Movie review

The Secret in Their Eyes

What an immensely satisfying picture this was. After three rum goes at the movies of late — Polanski’s Ghost Writer, Nash Edgerton’s The Square, and Bette Gordon’s Handsome Harry (reviewed below), we had almost given up on movie-going, figuring we were maybe getting too old or out of touch or something. But this renewed our faith in the medium, and confirmed our growing attraction to Spanish-language films (notably, Pan’s Labyrinth, The Orphanage, Volver, and Desperado).

The Secret in Their Eyes is a noir and a detective story and a romance, filled with memorable characters and — even in subtitles — thought-provoking speeches.

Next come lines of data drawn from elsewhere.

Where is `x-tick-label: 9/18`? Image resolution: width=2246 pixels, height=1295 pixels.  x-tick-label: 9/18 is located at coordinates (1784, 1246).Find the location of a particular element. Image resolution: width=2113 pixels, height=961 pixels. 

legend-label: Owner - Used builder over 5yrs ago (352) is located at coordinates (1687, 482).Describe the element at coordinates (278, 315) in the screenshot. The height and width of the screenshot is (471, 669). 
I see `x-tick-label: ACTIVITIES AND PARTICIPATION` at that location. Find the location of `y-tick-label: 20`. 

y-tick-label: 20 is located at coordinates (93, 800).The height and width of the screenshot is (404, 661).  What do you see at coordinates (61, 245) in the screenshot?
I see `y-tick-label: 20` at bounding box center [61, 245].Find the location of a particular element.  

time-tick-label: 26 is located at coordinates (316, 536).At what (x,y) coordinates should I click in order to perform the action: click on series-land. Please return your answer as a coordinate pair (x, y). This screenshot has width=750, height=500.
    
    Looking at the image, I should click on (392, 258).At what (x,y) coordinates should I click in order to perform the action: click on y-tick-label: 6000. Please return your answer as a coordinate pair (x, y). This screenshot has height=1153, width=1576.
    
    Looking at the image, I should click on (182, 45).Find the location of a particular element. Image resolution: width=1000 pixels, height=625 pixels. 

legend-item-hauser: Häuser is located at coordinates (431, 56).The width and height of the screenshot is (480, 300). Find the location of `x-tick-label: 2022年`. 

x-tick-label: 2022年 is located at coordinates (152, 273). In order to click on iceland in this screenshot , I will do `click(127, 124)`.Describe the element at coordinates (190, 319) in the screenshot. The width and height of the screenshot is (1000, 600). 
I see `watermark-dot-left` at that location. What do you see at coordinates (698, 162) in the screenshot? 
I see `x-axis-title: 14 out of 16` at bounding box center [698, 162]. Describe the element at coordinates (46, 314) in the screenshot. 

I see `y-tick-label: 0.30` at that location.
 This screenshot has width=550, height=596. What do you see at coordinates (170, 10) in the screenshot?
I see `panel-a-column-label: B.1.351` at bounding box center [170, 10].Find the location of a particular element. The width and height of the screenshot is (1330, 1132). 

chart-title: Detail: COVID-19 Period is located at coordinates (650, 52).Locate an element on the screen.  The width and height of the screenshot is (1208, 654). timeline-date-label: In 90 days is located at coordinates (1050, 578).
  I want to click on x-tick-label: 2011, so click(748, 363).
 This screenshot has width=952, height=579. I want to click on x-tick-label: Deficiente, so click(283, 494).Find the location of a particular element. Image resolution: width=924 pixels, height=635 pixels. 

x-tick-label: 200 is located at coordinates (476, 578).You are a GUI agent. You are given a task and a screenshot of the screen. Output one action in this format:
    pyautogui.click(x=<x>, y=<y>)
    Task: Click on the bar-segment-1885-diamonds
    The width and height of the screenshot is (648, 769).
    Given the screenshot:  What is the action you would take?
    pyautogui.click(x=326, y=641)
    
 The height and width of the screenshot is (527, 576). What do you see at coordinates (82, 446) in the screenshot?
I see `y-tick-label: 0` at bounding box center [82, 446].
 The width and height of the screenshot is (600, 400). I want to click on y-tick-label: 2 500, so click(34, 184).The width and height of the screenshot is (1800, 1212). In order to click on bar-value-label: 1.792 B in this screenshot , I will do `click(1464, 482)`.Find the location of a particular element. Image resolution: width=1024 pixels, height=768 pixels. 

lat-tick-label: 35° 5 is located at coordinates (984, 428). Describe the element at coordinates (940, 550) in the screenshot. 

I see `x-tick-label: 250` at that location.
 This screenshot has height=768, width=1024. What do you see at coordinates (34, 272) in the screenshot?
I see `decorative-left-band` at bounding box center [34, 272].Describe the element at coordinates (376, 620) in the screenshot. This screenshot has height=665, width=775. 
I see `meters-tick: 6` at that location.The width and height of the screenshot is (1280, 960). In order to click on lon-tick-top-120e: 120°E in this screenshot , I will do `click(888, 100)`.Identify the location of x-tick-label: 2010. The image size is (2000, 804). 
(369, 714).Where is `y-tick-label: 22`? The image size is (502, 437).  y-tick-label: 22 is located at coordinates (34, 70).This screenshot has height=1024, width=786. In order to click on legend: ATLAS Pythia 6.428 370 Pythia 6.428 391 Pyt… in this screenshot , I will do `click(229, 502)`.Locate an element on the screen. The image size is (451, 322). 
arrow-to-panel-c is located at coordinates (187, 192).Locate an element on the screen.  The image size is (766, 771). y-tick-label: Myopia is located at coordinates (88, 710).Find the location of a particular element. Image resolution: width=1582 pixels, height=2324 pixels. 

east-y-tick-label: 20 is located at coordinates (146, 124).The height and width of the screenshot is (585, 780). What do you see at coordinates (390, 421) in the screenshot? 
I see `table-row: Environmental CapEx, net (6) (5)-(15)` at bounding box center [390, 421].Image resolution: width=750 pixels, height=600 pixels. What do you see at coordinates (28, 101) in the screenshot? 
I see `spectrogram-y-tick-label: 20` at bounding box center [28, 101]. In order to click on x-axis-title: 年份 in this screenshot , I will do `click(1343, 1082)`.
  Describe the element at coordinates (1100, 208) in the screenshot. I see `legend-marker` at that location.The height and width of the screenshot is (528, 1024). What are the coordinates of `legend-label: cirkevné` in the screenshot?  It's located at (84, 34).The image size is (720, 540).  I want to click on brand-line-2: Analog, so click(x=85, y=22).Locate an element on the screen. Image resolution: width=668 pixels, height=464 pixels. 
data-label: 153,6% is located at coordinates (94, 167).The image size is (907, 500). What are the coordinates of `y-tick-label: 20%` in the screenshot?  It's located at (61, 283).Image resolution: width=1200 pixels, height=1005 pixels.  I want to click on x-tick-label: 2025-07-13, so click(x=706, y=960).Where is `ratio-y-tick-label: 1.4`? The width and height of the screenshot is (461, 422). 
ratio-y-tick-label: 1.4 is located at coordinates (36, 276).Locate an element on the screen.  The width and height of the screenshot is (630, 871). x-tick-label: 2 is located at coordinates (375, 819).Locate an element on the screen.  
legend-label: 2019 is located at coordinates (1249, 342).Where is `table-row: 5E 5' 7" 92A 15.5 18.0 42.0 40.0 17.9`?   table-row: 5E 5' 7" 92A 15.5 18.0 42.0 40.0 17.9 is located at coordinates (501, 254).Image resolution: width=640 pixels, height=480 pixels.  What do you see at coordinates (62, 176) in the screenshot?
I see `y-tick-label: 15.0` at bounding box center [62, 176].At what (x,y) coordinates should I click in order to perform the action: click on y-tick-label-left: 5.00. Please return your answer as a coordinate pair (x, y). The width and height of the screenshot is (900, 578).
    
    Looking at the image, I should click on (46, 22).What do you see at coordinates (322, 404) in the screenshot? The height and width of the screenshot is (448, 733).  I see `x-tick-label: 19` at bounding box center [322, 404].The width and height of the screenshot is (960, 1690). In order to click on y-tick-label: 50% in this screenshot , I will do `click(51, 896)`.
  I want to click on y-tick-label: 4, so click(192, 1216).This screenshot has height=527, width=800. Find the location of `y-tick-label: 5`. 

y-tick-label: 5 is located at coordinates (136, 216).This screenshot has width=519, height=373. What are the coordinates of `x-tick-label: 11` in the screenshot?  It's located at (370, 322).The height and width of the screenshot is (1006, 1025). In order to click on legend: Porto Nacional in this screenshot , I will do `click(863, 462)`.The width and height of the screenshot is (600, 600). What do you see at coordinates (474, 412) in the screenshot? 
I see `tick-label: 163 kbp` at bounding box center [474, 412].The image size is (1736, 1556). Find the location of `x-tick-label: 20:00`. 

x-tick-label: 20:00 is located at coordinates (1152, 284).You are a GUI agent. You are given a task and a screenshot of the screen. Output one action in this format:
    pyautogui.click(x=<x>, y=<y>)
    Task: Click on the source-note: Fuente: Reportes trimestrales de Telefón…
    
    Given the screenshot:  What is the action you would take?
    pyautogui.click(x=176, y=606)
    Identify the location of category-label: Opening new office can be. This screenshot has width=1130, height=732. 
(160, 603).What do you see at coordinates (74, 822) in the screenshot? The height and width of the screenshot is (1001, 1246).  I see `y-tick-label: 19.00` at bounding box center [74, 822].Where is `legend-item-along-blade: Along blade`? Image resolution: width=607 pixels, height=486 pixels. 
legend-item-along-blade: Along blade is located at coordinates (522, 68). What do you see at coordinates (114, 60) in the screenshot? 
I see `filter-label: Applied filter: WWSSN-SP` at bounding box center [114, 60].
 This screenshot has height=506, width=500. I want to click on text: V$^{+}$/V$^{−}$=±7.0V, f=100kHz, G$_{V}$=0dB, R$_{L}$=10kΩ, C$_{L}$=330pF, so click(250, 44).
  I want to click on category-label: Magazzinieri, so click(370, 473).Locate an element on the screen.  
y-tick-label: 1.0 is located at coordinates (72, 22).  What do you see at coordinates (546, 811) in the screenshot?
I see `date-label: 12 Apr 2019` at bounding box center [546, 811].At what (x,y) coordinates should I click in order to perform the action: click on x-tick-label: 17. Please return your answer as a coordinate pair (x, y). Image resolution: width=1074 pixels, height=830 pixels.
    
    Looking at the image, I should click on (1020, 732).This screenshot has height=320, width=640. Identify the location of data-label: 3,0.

We were immediately hooked by the doubly appealing story, told largely in flashback, of an unsolved, horrific rape/murder and an unresolved, presumably unrequited, love. Suffice to say that all is very rewardingly explored by film’s end, in a haunting and adult manner.

The movie is about passion. That is in fact the subject of one of the best scenes/speeches, where the hero’s alcoholic but extremely savvy co-worker explains, in the face of repeated failure in attempting to locate their main suspect in the aforementioned crime, that a man can change his location, his face, his situation, but he cannot change or hide his passion, the thing that matters most to him. Plotwise, this leads Benjamin and Sandoval to an edge-of-your-seat manhunt in a soccer arena, during a game.

The plot twists and turns and seems almost resolved at several points, but then more mysteries are unfolded as Benjamin pokes and prods at the case a quarter century later.

I won’t give away the plot — I see that done in too many blogs and that would ruin this movie — but I do want to remark on a few points.  First is the smartness of the execution. Everything is about the eyes — almost all the main characters wear glasses which they are perpetually putting on and taking off; people constantly stare, glance, look, watch, spy. And a recurrent motif is the opening or closing of the office door of Benjamin’s boss and love, Irene. The main clue to the suspect is a look captured in a photo. And throughout, we visualize the past through Benjamin’s eyes — literally and literarily — as he attempts to write a novel of the case that won’t let go of him.

We are  constantly introduced to men — and two women — of passion. The crime was committed out of passion. Benjamin, an assistant prosecutor, is in thrall to two passions: his passion to resolve the case, and his passion for Irene. Sandoval, his deputy, is in thrall to alcohol. And the unforgettable Morales, husband of the victim, is in thrall to justice.

Which leads to a third observation. Knowing nothing of the Argentine system of justice, it took a while to figure out that Irene and her staff were a district attorney’s office. And a number of scenes take place in the halls of justice — a grand, imposing, austere building. The implicit irony is that extremely ugly things happen in these halls — fistfights and stabs in the back and corruption and graft and all manner of injustice. Appearance versus reality indeed. It was something of a jolt to hear Peron’s name — Isabel. As we watch the inauguration on Benjamin’s TV, the film neatly and very precisely juxtaposes this embodiment of national corruption with the depravity at the core of Benajmin’s case.

So there was much to think about and learn and ponder afterwards. But the joy of this was that two hours flew by as we were totally swept up in this powerful and haunting film.